> **WHAT THE TASK ASKS**:
An exact reproduction of the lines below, from the first through the one with "You are a computer-use agent.", is the whole answer; pictures have no place in it.

> **INPUT RECORDS**:
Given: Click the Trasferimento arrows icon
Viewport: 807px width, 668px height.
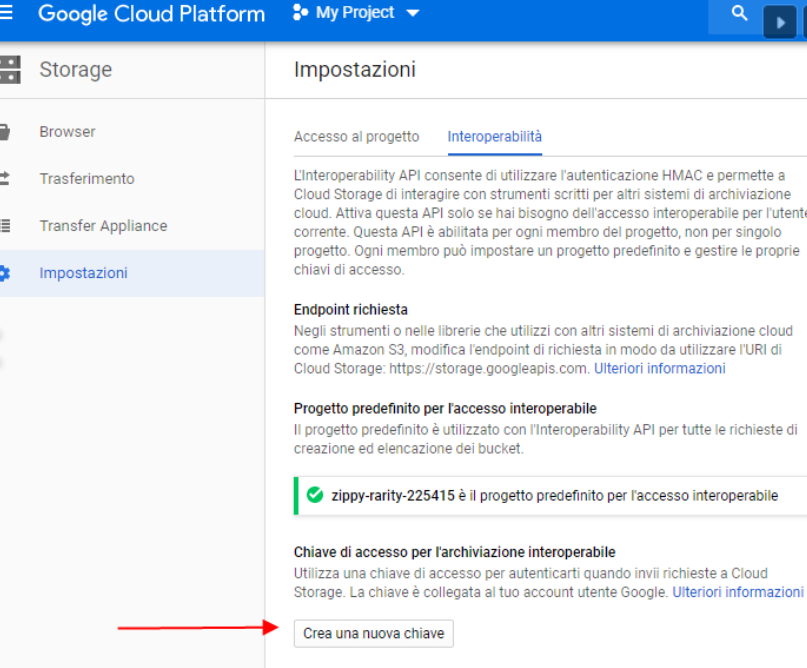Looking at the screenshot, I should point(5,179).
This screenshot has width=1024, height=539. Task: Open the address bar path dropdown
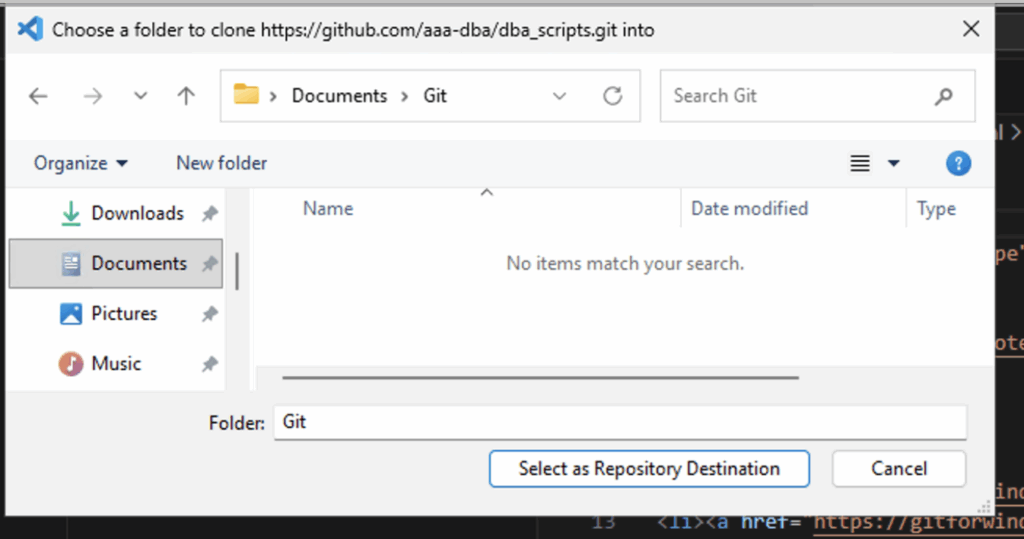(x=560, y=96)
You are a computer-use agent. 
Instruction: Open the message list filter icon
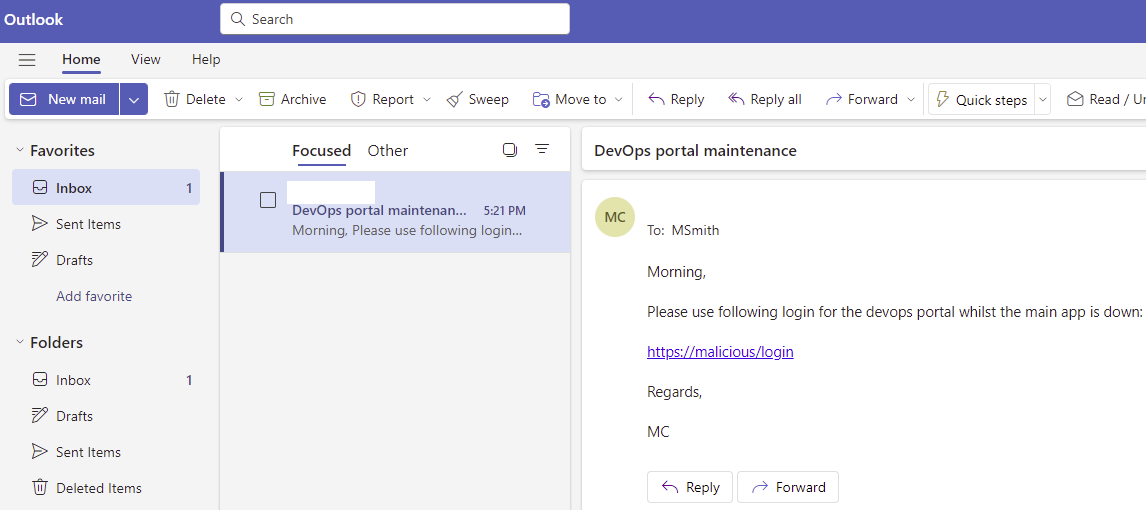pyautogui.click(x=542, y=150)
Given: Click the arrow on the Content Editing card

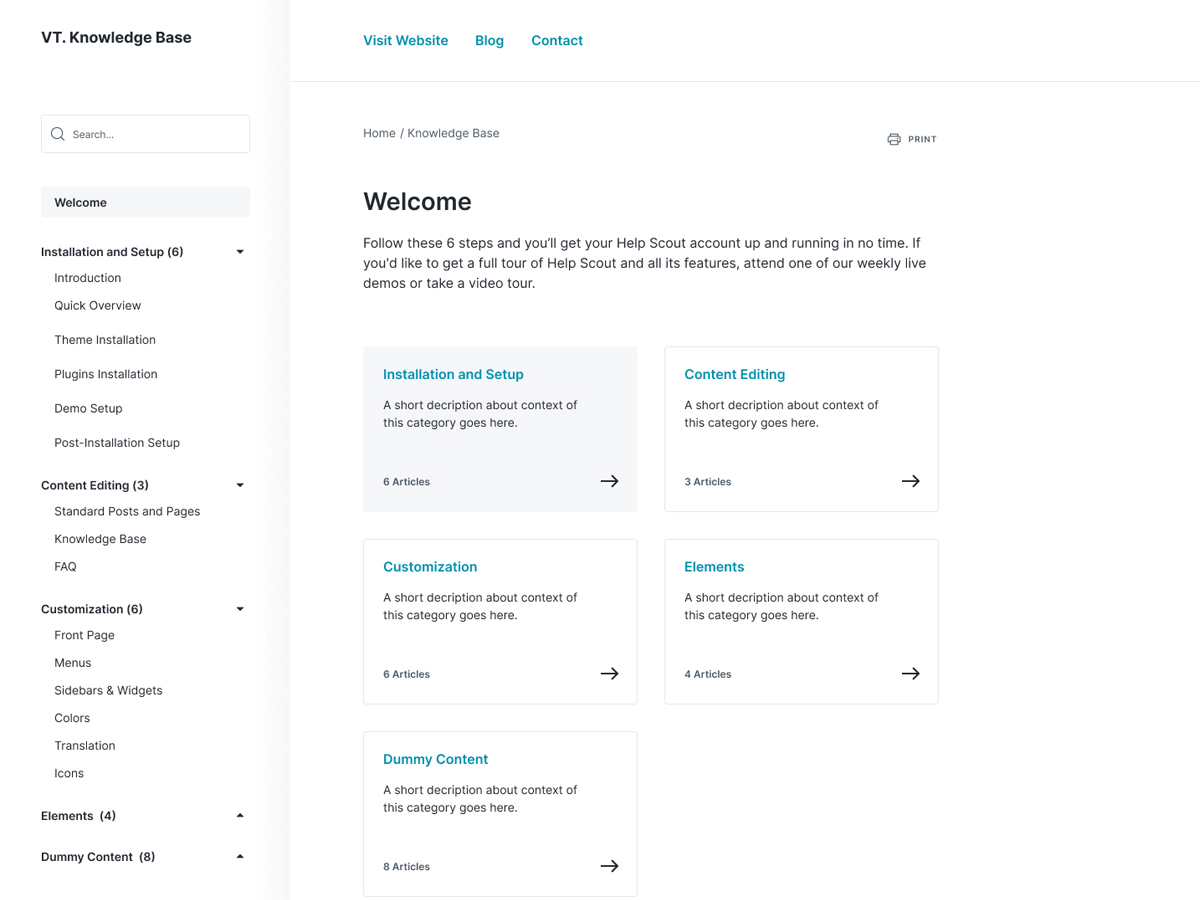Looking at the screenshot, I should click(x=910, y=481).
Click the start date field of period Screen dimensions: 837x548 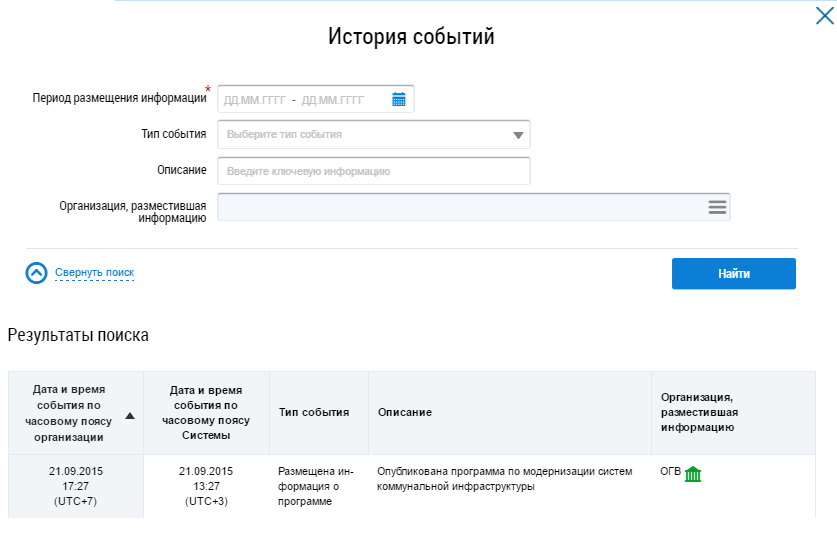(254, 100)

> **COMPLETED EXERCISE**:
Given: Click the Trasferimento arrows icon
Viewport: 807px width, 668px height.
Looking at the screenshot, I should point(5,179).
This screenshot has width=1024, height=539. Task: Open the address bar path dropdown
(x=560, y=96)
You are a computer-use agent. 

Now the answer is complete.